«Я не лгала сознательно, когда заявила в прессе, что это был несчастный случай. Прошло несколько месяцев, прежде чем у меня хватило сил осознать правду», – писала Мэри Уэлш Хемингуэй в своих воспоминаниях, но старый приятель Хемингуэя журналист Леонард Лайонс вспоминает первый звонок Мэри совершенно иначе:
«– Лени, – услышал я спокойный голос Мэри, – Папа убил себя.
Придя в себя от шока, я спросил, как это случилось.
– Он застрелился. Теперь я хотела бы, чтобы ты организовал пресс-конференцию в своем отеле – прежде удостоверься, работает ли у них телеграф. Скажи всем: я сообщила тебе, что сегодня утром, когда Эрнест чистил ружье, готовясь идти на охоту, он случайно выстрелил себе в голову. Ты все понял?»
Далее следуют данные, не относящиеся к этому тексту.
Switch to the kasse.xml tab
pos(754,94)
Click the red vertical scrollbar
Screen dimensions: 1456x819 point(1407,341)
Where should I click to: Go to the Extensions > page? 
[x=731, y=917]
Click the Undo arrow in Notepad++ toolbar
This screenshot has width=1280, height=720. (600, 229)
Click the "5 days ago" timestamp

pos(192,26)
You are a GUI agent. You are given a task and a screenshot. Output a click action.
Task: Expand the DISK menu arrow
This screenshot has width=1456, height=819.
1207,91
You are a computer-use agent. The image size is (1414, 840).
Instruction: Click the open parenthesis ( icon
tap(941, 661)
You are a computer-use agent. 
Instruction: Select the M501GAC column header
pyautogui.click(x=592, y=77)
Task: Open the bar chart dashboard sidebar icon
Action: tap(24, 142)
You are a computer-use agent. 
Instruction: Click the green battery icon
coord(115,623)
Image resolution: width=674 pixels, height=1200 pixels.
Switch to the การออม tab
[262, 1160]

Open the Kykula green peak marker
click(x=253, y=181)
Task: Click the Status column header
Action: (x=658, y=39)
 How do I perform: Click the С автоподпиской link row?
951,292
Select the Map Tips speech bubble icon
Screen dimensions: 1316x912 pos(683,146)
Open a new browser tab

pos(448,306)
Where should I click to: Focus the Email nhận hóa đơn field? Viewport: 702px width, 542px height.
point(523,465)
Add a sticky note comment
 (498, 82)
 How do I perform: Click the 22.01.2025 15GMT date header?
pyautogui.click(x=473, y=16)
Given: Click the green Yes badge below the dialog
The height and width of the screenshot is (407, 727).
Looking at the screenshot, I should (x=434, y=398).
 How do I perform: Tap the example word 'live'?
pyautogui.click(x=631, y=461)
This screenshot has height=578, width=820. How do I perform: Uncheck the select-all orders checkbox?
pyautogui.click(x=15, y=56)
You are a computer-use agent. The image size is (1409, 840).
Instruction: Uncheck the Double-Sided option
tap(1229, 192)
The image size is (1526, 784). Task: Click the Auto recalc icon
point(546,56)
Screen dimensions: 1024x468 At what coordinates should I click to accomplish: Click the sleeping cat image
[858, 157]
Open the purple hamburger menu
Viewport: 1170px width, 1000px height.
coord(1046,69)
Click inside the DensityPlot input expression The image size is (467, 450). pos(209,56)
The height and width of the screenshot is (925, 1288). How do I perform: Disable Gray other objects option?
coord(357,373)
«Писатель работает один, и, если он действительно хороший писатель, он должен изо дня в день думать о том, останется его имя в веках или нет», – писал Хемингуэй в своем стокгольмском послании. Он постоянно размышлял о бессмертии, и ему таки удалось попасть в «Бессмертие» – в роман Милана Кундеры. Герой Кундеры из утренних новостей узнает о новой биографии Хемингуэя, сто двадцать седьмой по счету, из которой следует, что Хемингуэй за всю жизнь не сказал ни единого слова правды; он не только преувеличил число своих ранений, но и безо всяких оснований изобразил себя великим совратителем, тогда как научно доказано, что в августе 1944-го, а затем с июля 1956-го он был полным импотентом.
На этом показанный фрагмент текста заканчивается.